Cevap 'evet' gibi görünüyor. Yağmur gibi düşen sayısız küçük hayvan örneği, kültürler ve zaman dilimleri arasında bulunabilir. Küçük balıklar, kurbağalar ve diğer suda yaşayan hayvanlar en sık bildirilenlerdir. Bu yaratıkların gökyüzünde nasıl ortaya çıktıkları hala kanıtlanmamıştır. En olası senaryo, dönen sütun zayıfladığında birkaç mil uzağa bırakılmaları için bir su musluğu tarafından bir gölden dışarı atılmalarını sağlamaktı. Kediler ve köpekler muhtemelen çok ağır olurdu. Ayrıca, büyük gruplar halinde toplanma eğilimi göstermezler, bu nedenle asla toplu olarak alınmazlar ve "çökeltilmezler". Bu arada, çevrimiçi bulacağınız video ve fotoğraflara dikkat edin. Birçoğunun sahte olduğu biliniyor.

Bir Bulutun İçinden Geçirsem Islanır Mıyım?

Güneşin parıldadığı gökyüzündeki beyaz bulutların görünümü, çocukları bulutların neyden yapıldığını merak ettirir.

Kısa cevap “evet, ama çok değil”. Çoğu bulutun içinden geçmek, bir sisin içinden yürümek gibidir.

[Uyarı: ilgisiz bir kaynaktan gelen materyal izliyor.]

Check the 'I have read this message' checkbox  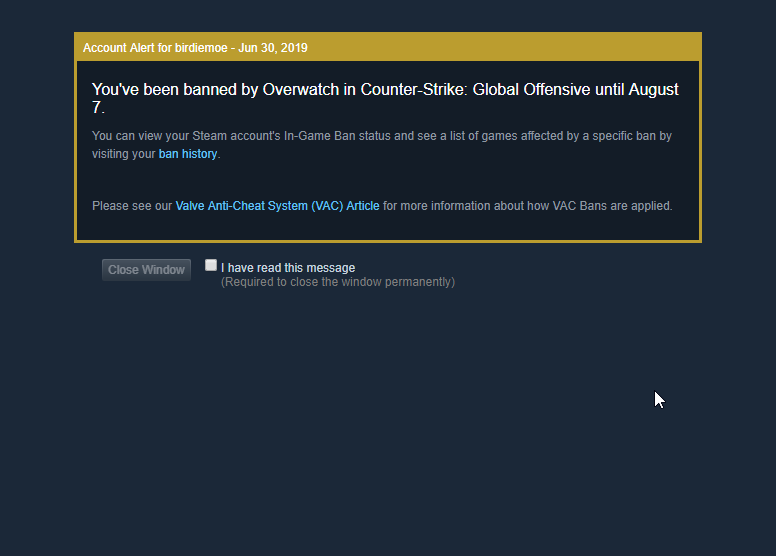(x=211, y=265)
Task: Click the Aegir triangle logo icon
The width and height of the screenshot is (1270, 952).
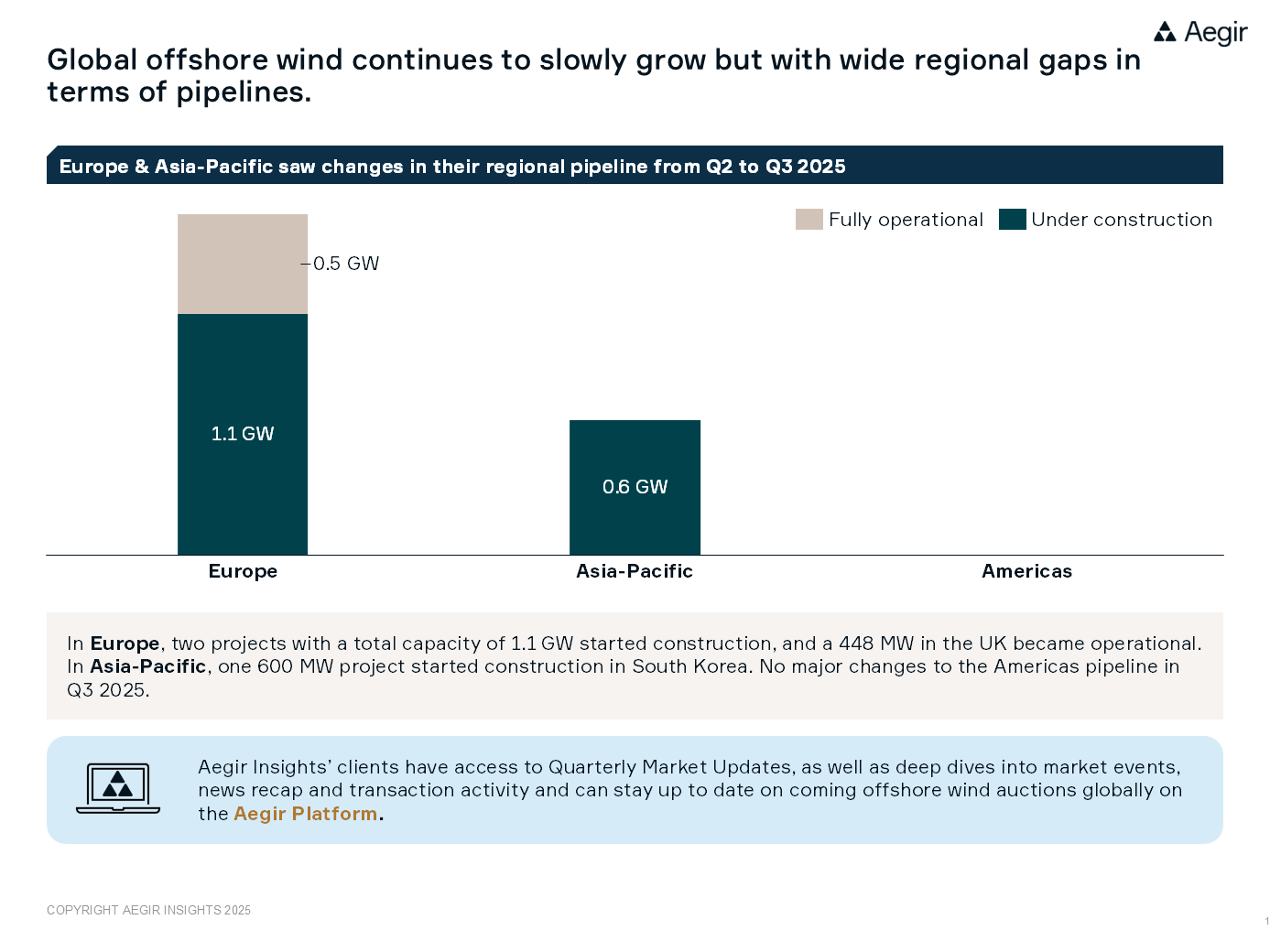Action: [1165, 33]
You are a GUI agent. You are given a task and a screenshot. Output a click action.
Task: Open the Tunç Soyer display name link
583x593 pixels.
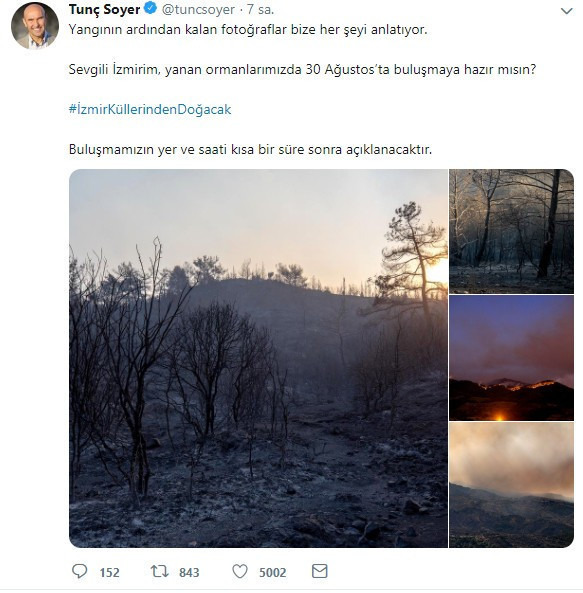point(104,9)
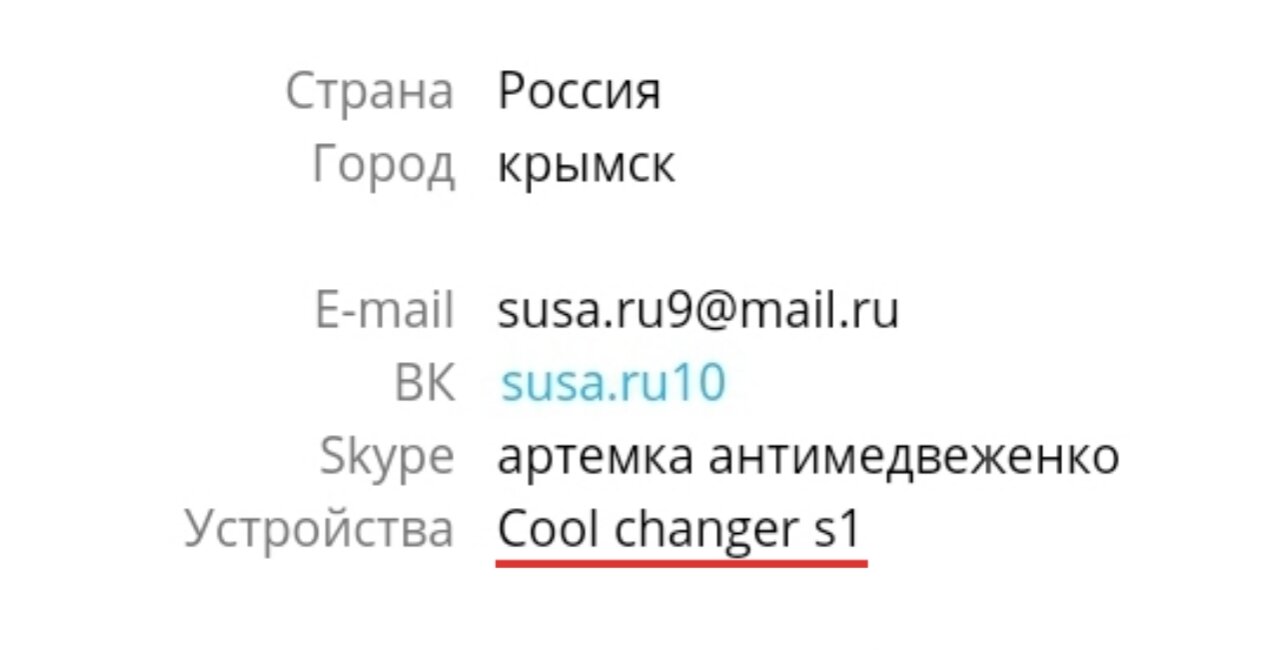Click the Skype name артемка антимедвеженко

(x=808, y=458)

Sis yeterince yoğunsa, cildinizde biraz nem hissedebilirsiniz, ancak kesinlikle ıslanmayacaksınız. Bir bulutun içinden serbest düşerseniz (tavsiye edilmez ve genellikle yasa dışıdır) hızınız sayesinde biraz daha fazla nem hissedersiniz. Büyük su damlacıklarının oluştuğu ve ardından düştüğü bir yağmur bulutunun içinden geçmek farklı bir konu olurdu.

Yıldırım Gerçekten Aynı Yere İki Kere Çarpmaz mı?

Bu tam bir saçmalık. Yıldırım, Dünya yüzeyinin herhangi bir yerine çarpabilir ve bunu saniyede 50 kez inanılmaz bir şekilde yapar. Herhangi bir nedenle, aynı yere asla iki kez çarpamazsa, o zaman çok uzun zaman önce seçenekleri tükenirdi. Aydınlatmanın hafızası yoktur. Aynı yere defalarca vurabilir. Kanıtlamak da kolay. Sadece “Empire State Building yıldırım çarpması” google ve aynı kuleye isabet eden düzinelerce grev örneği bulacaksınız. Hatta aynı kişiye birden fazla kez yıldırım düşebilir. ABD'li park korucusu Roy Sullivan, yedi ayrı saldırıdan sağ kurtularak dünyanın hem en şanssız hem de en şanslı insanı olarak adlandırıldı.

Bu arada, fırtınanın mesafesini bulmak için şimşek ve gök gürültüsü arasındaki saniyeleri saymakla ilgili eski numarayı biliyor musun? En azından genel bir kural olarak gerçekten işe yarıyor. Yine de üçe bölmeyi unutmamalısın. Yani gök gürültüsünün kulaklarınıza ulaşması 9 saniye sürüyorsa, çarpma yaklaşık 3 km uzaktaydı. (Kil cinsinden mesafe için 5'e bölün.) Yıldırım ve elektrik hakkında daha fazla bilgi için bkz. KS2 çocukları için açıklayıcı.


Bunlarla biraz baskı yapma zamanı 50 hava temalı şakalar. Veya biletlerle kendinizi bulutların üzerine koyun Parçadan Görünüm.